◆ **FRAGMENTO**:
____
Un director de cine repasa lo que ha sido su vida desde su infancia en los años 60, cuando emigró con sus padres a un pueblo de Valencia en busca de prosperidad, así como su primer deseo, su primer amor adulto ya en el Madrid de los 80...
Hay bastante más dolor que gloria en esta nueva colaboración de Iglesias con Almodóvar, pues es una música que se dispone más para restar que para sumar, y contiene más negaciones que afirmaciones (y reafirmaciones) Siendo una película de claro tono autobiográfico, es claro también que la música del compositor forma parte de la voz en off tanto del personaje protagonista como del propio director, y de hecho parece que en la mayor parte de los momentos Almodóvar se expresa desde ella precisamente para volverla en su contra.
No es música tanto para lo narrado sino para el narrador y es insegura, inestable, cambiante, a ratos también contradictoria (o cínica, según el caso) En el filme arranca como tema inicial de modo decidido, categórico e incluso arrogante, como queriendo imponer un aire de trascendencia que se extiende también a la explicación animada de las enfermedades. De algún modo la música viene a remarcar la relevancia del personaje pero eso dura poco: enseguida se deshilvana y se convierte en un quiero y no puedo (deliberado) donde es incapaz (deliberadamente) de concretizar aquello que está intentando explicar.
____
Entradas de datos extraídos
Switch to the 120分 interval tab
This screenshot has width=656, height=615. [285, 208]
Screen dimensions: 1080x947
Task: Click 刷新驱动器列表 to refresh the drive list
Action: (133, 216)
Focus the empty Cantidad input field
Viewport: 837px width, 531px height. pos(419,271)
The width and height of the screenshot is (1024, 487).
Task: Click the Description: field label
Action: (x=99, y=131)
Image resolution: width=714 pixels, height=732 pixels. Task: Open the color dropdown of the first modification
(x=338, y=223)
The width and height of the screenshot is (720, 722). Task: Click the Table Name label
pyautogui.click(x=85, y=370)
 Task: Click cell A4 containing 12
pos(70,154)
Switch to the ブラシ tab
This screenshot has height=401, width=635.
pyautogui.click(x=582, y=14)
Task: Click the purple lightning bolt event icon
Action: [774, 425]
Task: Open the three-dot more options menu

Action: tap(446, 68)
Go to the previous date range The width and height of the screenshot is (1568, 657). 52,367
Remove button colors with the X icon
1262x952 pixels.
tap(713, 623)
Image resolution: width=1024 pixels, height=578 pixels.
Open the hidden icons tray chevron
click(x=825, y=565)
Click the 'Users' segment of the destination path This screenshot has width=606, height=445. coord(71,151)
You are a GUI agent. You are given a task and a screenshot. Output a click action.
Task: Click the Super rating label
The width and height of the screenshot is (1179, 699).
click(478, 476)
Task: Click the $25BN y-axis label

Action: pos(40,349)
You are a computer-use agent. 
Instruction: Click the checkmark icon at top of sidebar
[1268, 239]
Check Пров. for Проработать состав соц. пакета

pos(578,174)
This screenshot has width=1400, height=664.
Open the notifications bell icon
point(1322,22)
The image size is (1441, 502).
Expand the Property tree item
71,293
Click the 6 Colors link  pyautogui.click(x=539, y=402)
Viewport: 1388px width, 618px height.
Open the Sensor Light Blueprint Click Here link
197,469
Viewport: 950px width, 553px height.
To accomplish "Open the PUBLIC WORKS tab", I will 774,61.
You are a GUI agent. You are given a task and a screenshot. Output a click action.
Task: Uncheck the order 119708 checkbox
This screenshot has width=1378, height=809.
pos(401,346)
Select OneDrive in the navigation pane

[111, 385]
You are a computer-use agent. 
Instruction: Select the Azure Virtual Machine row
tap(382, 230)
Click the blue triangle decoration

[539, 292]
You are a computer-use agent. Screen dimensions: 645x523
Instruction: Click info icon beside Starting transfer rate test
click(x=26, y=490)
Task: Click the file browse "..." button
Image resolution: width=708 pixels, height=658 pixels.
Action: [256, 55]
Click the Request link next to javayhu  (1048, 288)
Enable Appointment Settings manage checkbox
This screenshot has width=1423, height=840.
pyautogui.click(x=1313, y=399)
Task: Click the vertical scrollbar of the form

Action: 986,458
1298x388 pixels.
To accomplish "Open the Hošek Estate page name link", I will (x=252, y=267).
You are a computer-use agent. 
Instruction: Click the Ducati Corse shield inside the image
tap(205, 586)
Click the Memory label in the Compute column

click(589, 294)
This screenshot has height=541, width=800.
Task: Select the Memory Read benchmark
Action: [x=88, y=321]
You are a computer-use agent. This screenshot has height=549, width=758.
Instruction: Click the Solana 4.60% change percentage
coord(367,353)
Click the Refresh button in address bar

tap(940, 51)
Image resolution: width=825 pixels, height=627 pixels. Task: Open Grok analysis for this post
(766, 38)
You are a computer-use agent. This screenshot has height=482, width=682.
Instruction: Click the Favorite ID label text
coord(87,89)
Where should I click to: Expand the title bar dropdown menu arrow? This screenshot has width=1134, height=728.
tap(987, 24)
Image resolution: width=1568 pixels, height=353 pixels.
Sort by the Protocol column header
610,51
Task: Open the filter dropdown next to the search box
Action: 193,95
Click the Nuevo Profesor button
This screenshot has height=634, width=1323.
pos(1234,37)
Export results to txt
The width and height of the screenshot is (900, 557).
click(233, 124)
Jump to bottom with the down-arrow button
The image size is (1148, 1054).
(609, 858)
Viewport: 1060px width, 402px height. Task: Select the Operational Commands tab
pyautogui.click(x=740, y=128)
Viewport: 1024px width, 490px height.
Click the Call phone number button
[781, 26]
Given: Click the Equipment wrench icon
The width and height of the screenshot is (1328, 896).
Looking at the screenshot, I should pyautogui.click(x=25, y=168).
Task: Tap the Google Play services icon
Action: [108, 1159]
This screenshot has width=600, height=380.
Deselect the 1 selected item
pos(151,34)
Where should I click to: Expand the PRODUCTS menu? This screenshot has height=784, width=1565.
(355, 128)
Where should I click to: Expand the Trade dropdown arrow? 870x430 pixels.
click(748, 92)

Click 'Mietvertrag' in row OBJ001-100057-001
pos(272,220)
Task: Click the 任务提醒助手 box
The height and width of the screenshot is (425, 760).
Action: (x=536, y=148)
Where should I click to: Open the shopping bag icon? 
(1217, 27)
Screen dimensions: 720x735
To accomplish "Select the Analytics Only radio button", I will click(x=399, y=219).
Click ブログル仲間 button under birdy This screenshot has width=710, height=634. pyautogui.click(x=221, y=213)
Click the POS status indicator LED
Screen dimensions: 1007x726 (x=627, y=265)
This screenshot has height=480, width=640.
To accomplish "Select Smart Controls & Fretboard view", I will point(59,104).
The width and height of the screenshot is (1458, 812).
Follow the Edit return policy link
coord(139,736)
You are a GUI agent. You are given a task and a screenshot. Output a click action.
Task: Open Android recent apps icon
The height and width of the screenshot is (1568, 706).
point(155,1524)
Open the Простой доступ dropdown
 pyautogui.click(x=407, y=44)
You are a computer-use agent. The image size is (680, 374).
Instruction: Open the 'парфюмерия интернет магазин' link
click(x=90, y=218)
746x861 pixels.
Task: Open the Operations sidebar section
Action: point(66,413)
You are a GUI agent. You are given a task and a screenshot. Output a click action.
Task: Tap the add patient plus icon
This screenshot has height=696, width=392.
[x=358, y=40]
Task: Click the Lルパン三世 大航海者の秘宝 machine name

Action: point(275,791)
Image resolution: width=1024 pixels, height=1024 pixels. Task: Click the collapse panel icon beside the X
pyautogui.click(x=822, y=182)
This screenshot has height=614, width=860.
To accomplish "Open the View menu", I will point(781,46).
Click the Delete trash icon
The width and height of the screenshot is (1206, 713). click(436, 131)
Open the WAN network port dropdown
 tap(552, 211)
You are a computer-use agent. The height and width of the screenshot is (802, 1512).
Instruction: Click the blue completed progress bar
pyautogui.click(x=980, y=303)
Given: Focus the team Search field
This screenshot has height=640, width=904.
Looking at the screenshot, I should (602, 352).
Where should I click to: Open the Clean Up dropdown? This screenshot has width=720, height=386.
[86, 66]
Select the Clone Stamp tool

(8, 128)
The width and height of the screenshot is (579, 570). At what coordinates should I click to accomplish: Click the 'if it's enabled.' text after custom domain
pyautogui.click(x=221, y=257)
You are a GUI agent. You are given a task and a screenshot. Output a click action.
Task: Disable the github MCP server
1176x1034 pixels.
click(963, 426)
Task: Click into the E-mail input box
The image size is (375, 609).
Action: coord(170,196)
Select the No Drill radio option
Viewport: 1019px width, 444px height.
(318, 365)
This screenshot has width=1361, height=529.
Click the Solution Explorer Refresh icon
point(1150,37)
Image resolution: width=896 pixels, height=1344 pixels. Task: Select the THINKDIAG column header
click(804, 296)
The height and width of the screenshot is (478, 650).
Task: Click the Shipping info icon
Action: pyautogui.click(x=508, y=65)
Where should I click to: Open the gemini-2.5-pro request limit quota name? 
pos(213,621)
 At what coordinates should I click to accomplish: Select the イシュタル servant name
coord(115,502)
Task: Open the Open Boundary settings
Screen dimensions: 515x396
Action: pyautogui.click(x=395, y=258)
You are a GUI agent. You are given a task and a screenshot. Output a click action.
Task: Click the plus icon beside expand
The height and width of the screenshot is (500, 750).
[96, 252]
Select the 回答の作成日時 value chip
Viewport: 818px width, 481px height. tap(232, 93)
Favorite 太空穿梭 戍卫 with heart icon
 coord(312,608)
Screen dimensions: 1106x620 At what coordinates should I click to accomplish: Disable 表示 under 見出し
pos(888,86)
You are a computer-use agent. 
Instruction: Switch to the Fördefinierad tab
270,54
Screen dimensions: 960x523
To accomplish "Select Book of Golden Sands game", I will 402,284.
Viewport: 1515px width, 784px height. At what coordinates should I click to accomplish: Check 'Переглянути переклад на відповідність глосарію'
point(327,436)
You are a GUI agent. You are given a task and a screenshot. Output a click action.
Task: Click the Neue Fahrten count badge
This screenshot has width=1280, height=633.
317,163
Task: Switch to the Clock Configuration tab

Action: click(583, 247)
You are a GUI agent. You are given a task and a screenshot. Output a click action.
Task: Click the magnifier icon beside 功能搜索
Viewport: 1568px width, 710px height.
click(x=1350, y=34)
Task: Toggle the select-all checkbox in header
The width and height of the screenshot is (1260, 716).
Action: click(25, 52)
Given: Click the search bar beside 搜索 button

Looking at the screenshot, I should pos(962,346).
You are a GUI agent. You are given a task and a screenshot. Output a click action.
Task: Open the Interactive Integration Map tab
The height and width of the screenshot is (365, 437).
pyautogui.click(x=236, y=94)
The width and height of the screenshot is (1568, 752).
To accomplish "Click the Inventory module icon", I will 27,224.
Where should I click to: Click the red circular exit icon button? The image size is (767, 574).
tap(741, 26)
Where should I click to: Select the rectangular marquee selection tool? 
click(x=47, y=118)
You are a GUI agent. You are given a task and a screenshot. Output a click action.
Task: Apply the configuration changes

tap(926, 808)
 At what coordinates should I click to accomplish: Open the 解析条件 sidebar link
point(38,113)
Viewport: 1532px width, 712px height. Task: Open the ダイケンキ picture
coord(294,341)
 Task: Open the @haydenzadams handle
____
◆ **PREGUNTAS**:
[1] Según el fragmento, ¿por qué hay más dolor que gloria en esta colaboración de Iglesias con Almodóvar?
[2] Copia literalmente el tramo del fragmento que va desde "Un director de" hasta "en su contra.".

◆ **RESPUESTAS POR PREGUNTA**:
[1] Porque la música se dispone más para restar que para sumar y contiene más negaciones que afirmaciones.

[2]
Un director de cine repasa lo que ha sido su vida desde su infancia en los años 60, cuando emigró con sus padres a un pueblo de Valencia en busca de prosperidad, así como su primer deseo, su primer amor adulto ya en el Madrid de los 80...
Hay bastante más dolor que gloria en esta nueva colaboración de Iglesias con Almodóvar, pues es una música que se dispone más para restar que para sumar, y contiene más negaciones que afirmaciones (y reafirmaciones) Siendo una película de claro tono autobiográfico, es claro también que la música del compositor forma parte de la voz en off tanto del personaje protagonista como del propio director, y de hecho parece que en la mayor parte de los momentos Almodóvar se expresa desde ella precisamente para volverla en su contra.